上武鉄道日丹線廃線跡探訪
丹荘(埼玉県神川町)〜 西武化学前(埼玉県神川町) 6.1km


上武鉄道日丹線の概要
上武鉄道日丹線は1941年9月に日本ニッケル工業(現・朝日工業)〜丹荘駅間6.1kmを結ぶ路線として開業しました。当初は日本ニッケルへの資材輸送の貨物専用線として運転されていましたが、6年後の1947年、貨物に小型木造客車を連結して旅客輸送を開始、西武化学前〜丹荘までの途中に3ヶ所の停車場が設置されました。
その後、1960年に日本ニッケル工業は西武化学工業に社名が変更され、1962年には上武鉄道に改称されました。しかし乗客数が伸びず、1972年には旅客輸送が廃止、1986年12月には資材輸送もトラック輸送に切り替わり、全線が廃止されました。


ショートカット 1 / /

丹荘駅
Tansho Sta.


始発地であるJR八高線丹荘駅。
駅舎は歴史あるレトロな感じの木造駅舎で、小さいながらもちゃんとした有人駅でした。

跨線橋から見ると駅の反対側には広大な空地が広がっており、かつてここに上武鉄道のホームがあったということを物語っています。
神川町 関口

丹荘駅を出ると廃線跡はすぐに左へ大きくカーブし、バス通りである県道22号線を横断します。

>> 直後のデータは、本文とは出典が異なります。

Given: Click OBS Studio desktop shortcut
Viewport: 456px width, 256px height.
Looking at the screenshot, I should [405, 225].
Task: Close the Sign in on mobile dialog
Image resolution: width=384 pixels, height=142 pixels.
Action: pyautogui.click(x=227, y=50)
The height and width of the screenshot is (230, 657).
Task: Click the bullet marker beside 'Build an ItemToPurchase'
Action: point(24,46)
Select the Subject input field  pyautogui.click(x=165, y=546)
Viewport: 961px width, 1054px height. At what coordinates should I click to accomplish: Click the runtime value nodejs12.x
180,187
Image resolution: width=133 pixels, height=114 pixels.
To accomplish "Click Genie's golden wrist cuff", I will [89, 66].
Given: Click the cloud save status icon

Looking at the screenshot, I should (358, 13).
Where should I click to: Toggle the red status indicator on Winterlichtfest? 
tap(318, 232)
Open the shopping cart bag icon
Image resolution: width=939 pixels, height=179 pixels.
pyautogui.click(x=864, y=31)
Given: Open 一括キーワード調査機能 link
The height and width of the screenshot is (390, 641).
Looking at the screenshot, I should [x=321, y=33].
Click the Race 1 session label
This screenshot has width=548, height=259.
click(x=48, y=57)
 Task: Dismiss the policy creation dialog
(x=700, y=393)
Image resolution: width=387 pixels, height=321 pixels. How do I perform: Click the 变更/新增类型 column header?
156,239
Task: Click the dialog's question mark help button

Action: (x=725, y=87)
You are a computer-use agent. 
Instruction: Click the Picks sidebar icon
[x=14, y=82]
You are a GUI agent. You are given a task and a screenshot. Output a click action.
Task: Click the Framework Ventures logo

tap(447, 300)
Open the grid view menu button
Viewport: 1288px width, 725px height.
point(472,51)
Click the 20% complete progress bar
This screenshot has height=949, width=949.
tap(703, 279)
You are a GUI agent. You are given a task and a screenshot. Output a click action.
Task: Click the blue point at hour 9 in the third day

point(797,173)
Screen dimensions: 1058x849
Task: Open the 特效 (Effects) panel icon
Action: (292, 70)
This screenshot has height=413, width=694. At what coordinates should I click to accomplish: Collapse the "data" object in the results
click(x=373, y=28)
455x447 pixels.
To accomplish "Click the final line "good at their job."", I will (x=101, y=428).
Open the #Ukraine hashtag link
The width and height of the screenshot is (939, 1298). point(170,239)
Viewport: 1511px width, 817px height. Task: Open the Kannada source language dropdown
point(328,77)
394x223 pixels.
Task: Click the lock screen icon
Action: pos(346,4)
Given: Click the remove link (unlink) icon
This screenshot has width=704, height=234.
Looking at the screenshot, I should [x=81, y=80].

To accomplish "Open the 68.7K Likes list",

踏切跡の前には制御ボックスや信号が現在もなお放置されたままでした…
神川町 植竹

県道を横断したところからしばらくの間は町道として整備されています。
しかし、すぐ隣を県道が併走しているためか、車の通りはまったくありませんでした…

八高線分岐地点から600メートルほど行くと、町道は『健康緑道』という名の遊歩道に姿を変えます。
神川町 中新里

しばらく歩くと遊歩道と町道が併走している部分がありました。このような光景が見られるのも廃線跡ならではという感じがします。
神川町 中新里

牛舎などのどかな風景が広がる中を廃線跡は南西方向に向かって一直線に続きます。

コスモスの咲く町としてアピールしているだけあって、廃線跡沿いではコスモスの花があちこちで見られました。
神川中学校前駅
Kamikawa chugakkou mae Sta.


丹荘駅から約1.4キロで一つ目の駅である神川中学校前駅に到着。
遺構としてホームが残されていましたが、ホームの長さは客車一両分しかなく、この路線はやはり貨物がメインであったことが伺えます。

併走する県道から駅を眺めてみると…そこはどう見ても普通の民家の庭先。予備知識のない人が見たらとてもそこが駅だとはまず気付かないでしょう。